In the course of the Second World War, work started in 1939 on building a strategic railway from Waldmohr-Jägersburg station on the Glan Valley Railway (Glantalbahn) to Bexbach, bypassing Homburg. This work was abandoned in May 1940.

== Entrance building==

Originally the two-storey entrance building was built as a simple rectangular building in the Rundbogenstil ("round arch style") similar to those of Kaiserslautern (1848) and Frankenthal (1853). The original plans of the ground plan are no longer available, but recent plans suggest that a central corridor from the "house platform" must have existed from the establishments of the station forecourt. There were ticket office and other offices on the right (east) side. On the left side, a narrow corridor led to the baggage handling and the waiting rooms. The larger of the two was for the 1st and 2nd classes and included a restaurant. At the end of the corridor was the waiting room for the 3rd and 4th classes, which also included a restaurant. The latter room was a separate extension and was accessible through two doors from the street side and the platform. Later in the history of the building all the waiting rooms were removed and replaced by a large hall. The cast iron canopy of the house platform was built around the turn of the century, but it was removed at the latest in the early 1980s during one of the many modifications of the station.

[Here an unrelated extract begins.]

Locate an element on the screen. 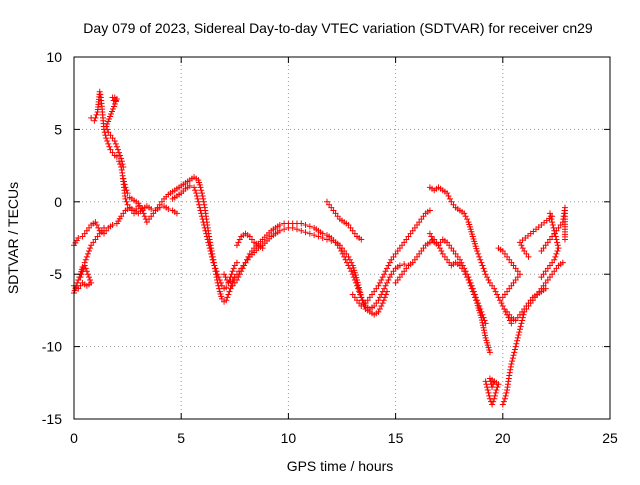 This screenshot has width=640, height=485. x-tick-label: 10 is located at coordinates (289, 438).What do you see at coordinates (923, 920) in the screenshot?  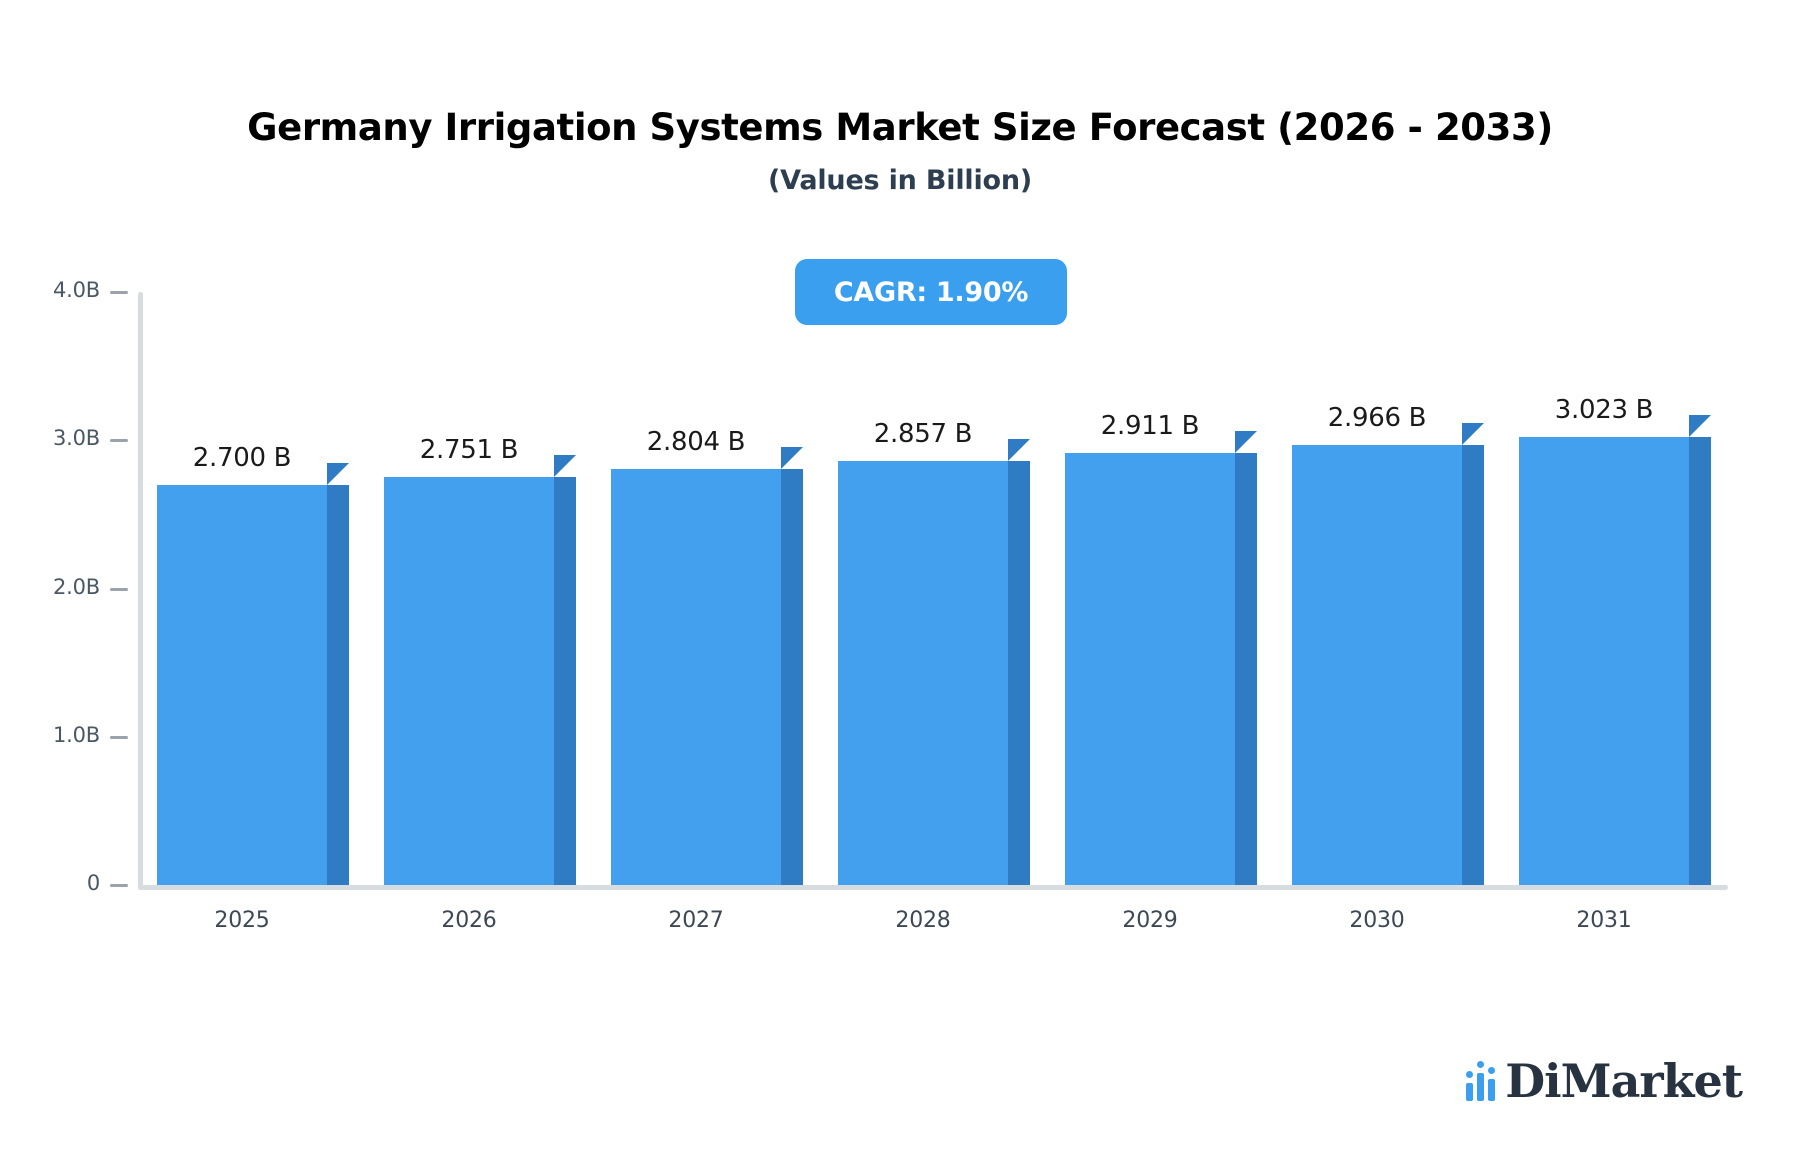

Further renovations took place in the early 1960s and 1977 and the character of the building has largely been destroyed, similar to other Saarland station buildings such as in Luisenthal, Bous, Rohrbach, Lebach and many others. Today, the station building is no longer accessible for public transport operations.

== Current condition==

There are only minimal service facilities at the station and the station is not adapted for accessibility. In the second half of 2011, the platform was equipped with a dynamic platform display.